彼女の名前はエステレラ。皆からはエーテという愛称で呼ばれている。幼さが残る顔立ちだが、可愛らしい容姿をしており、愛嬌がある。エーテは横に座っているルミスの顔に視線を向けた。
ルミスは相変わらず画面を起動し、情報を追っている。
「うん、お祭りに出店して、帰りに小旅行しようと思ってね〜」
「小旅行? 私、行きたいぞ!」
エーテは小旅行という話に喜ぶ。店を休み、心身を癒す旅行、想像するだけで喜びが心に湧くのだ。
乗り気のエーテにルミスも嬉しそうな微笑みを浮かべる。
ルミスは自分の近くに座っているもう一人の女性にも訊く。
「フーレはどう?」
フーレ、とルミスに名前を呼ばれた女性はルミスの方へと顔を向ける。フーレは赤みかかった茶色の長い髪と、金色の瞳を持つ女性だ。
穏やかな雰囲気を持つルミスとフォルとは違い、フーレとエーテはどことなく快活さを感じさせる。
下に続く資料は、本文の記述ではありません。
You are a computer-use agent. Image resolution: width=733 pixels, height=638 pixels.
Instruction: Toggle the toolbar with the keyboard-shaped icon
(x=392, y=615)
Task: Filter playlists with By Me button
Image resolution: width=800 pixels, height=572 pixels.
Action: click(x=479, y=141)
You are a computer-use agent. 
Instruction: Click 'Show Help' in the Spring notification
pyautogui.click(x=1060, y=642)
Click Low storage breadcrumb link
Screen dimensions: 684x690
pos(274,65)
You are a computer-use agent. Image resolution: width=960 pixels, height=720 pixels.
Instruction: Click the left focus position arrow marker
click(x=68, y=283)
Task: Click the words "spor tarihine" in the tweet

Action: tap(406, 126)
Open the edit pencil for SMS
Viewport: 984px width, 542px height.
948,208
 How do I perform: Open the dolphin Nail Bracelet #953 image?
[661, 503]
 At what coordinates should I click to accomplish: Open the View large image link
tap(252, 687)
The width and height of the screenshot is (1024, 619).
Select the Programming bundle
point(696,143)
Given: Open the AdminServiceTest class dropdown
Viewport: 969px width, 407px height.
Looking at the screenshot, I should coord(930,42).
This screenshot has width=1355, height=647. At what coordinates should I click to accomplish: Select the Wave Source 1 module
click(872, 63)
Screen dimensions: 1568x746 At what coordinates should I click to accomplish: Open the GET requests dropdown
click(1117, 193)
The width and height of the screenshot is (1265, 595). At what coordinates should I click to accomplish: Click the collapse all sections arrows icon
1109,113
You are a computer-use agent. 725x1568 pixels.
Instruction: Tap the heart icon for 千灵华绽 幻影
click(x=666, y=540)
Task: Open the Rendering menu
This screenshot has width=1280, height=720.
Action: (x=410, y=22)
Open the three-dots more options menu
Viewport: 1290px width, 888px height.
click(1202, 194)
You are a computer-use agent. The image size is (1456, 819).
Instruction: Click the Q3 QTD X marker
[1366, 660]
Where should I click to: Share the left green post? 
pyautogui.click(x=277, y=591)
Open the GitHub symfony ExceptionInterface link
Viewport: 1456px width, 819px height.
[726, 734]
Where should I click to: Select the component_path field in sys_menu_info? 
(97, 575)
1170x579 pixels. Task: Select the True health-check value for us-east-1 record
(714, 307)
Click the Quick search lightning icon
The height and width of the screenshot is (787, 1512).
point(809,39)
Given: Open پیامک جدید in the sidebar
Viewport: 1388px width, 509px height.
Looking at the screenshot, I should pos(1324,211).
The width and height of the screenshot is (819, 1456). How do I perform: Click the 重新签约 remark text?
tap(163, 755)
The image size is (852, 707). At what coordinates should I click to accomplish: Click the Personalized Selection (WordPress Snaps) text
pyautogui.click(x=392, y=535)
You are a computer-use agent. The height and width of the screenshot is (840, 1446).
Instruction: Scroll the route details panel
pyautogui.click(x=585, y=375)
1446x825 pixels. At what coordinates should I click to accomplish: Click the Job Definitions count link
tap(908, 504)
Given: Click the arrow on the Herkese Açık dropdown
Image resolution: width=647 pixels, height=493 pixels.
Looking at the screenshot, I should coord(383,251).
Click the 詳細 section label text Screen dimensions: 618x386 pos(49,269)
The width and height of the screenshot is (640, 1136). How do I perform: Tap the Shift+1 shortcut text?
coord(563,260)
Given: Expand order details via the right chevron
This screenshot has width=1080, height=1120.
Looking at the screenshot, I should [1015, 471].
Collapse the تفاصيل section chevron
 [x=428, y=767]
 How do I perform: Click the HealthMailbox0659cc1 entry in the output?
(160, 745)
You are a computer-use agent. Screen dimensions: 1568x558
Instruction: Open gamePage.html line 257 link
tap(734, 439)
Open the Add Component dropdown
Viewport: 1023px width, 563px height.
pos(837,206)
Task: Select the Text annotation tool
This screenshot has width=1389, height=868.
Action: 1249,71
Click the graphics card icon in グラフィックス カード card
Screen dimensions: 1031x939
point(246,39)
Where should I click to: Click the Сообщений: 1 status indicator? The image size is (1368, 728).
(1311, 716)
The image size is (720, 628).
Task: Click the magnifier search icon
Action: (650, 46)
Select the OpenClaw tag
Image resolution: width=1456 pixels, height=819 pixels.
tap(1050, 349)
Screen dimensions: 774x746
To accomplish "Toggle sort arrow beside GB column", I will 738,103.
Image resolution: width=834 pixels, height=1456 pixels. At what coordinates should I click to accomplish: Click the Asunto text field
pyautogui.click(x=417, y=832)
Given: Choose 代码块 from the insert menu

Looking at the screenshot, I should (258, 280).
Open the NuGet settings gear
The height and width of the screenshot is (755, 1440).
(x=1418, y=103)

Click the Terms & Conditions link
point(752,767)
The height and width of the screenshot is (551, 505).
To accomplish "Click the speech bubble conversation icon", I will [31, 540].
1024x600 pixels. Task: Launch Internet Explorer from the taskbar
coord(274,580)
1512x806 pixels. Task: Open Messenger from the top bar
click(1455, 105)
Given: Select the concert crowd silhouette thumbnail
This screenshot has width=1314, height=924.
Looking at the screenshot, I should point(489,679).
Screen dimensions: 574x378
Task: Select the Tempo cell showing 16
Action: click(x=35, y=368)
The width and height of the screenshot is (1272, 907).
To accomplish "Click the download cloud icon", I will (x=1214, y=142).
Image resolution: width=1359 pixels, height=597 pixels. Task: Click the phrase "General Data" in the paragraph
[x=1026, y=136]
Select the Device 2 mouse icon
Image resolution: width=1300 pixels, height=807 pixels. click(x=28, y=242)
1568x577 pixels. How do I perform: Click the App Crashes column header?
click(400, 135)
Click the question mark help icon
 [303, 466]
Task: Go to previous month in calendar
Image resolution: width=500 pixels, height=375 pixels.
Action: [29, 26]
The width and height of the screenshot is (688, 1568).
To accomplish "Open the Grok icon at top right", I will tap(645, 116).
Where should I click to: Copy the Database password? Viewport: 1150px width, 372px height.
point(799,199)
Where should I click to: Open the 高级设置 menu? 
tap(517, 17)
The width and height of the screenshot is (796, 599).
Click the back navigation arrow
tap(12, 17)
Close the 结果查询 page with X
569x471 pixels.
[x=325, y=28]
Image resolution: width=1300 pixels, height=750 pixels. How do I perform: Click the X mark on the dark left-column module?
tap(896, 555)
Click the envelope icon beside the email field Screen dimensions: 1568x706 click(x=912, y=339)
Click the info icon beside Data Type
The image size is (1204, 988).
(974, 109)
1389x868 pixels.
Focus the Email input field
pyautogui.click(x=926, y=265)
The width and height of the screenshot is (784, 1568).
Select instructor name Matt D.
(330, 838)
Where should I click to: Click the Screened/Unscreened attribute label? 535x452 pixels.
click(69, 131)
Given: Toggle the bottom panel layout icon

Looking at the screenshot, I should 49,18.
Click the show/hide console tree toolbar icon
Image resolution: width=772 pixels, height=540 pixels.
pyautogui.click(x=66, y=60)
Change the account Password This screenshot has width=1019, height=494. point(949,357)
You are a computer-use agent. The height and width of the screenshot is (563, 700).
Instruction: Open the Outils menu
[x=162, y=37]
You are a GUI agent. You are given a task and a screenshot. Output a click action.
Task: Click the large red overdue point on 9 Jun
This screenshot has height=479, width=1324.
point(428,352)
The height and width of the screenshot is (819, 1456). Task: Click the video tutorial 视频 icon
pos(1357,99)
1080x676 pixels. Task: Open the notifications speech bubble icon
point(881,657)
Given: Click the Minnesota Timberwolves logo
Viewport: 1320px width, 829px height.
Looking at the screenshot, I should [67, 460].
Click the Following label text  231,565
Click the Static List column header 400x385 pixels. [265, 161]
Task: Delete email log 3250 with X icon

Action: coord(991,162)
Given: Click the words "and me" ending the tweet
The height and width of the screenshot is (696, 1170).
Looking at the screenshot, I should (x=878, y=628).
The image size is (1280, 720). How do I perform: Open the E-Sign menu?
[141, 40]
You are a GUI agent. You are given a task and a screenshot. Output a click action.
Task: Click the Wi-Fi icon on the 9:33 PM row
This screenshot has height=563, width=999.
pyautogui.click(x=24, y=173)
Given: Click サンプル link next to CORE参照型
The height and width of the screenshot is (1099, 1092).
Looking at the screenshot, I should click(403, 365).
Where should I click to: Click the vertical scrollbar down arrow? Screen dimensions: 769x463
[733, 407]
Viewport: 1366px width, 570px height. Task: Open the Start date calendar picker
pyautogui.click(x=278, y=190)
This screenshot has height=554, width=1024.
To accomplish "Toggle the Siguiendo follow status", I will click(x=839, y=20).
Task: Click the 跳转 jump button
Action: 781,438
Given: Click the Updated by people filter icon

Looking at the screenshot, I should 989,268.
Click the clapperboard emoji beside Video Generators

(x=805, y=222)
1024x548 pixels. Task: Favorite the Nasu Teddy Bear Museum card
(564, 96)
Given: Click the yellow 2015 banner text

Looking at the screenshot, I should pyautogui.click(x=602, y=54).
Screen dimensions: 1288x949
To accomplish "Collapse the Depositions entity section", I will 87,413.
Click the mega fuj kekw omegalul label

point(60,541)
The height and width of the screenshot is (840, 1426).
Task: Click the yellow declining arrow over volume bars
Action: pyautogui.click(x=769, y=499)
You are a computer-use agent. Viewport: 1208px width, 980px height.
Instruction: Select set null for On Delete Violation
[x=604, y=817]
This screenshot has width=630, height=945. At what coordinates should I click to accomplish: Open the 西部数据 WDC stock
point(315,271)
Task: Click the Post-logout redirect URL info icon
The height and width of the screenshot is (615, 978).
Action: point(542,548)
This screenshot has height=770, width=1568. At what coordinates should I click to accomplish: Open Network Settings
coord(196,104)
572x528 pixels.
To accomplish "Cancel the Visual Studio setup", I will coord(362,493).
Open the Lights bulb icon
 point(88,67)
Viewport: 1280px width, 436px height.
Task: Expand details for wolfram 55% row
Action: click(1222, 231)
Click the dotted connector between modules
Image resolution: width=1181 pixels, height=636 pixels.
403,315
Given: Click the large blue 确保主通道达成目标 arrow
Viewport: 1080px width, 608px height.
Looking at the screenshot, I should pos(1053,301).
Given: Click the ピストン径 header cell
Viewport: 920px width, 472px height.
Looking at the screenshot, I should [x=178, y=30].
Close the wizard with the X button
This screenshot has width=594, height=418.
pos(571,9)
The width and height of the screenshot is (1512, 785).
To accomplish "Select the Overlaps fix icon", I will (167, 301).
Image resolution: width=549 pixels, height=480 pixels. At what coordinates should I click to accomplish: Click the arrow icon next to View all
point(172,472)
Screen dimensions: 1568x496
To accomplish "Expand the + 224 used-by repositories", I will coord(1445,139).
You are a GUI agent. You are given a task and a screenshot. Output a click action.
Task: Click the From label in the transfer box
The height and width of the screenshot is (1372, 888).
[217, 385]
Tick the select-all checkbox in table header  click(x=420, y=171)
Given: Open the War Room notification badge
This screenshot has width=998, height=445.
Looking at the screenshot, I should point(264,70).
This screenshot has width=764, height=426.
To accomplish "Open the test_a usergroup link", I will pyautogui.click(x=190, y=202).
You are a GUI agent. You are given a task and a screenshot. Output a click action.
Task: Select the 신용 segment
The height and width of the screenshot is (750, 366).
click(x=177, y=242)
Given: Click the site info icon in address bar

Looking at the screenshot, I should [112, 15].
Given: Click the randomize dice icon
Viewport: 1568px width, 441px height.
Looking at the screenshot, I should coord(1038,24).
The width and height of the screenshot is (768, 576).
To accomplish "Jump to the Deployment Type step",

今、ルミスの計画を話に聞いていたフーレはルミスに返事をした。
「うん、私もいいと思う」
「よかった〜! あとはフォルに承諾もらったら、応募してみるわ!」
多数に賛成を貰ったルミスは嬉しそうな声を出した。
そんなルミスにフーレが質問をする。
「どういうお祭りなの?」
フーレの質問にルミスは大きな画面を新たに起動した。起動した画面には情報が表示されており、それがダイニングテーブルの中央に展開された。
その画面には祭りの概要が書かれている。
「…………えーっと、他種族交流を目的とした祭りで……、祭りの開催場所は北大陸の、ヴァーレント国……ほーん」
画面にまじまじと視線を向け、祭りの概要を読み上げたのはエーテだ。
ヴァーレント国は北大陸でもあまり目立った活動をしていない小国である。
「祭りには最大のステージで不死鳥族の歌姫と王子が歌を披露します……わ〜、かなり大きな祭りね」
祭りの概要を読み、フーレは「不死鳥族の……」とルミスを見た。
不死鳥族というのは翼を生やした肉体と寿命で死ぬことはないと言われている種族だ。だが、不死鳥族は昔から他種族によって搾取され、数を減らしている。
警戒心が高く、不死鳥族が住んでいる場所も不明であり、他種族との外交も絶っているような種族だ。
ルミスがどのように考えているかは不明だが、この祭りは嫌な予感しかしない、とフーレは思った。
…………何か起きるのだろうなあ。
フーレの背中に悪寒が走ったのだ。
願わくば、予感が外れるようにと…………。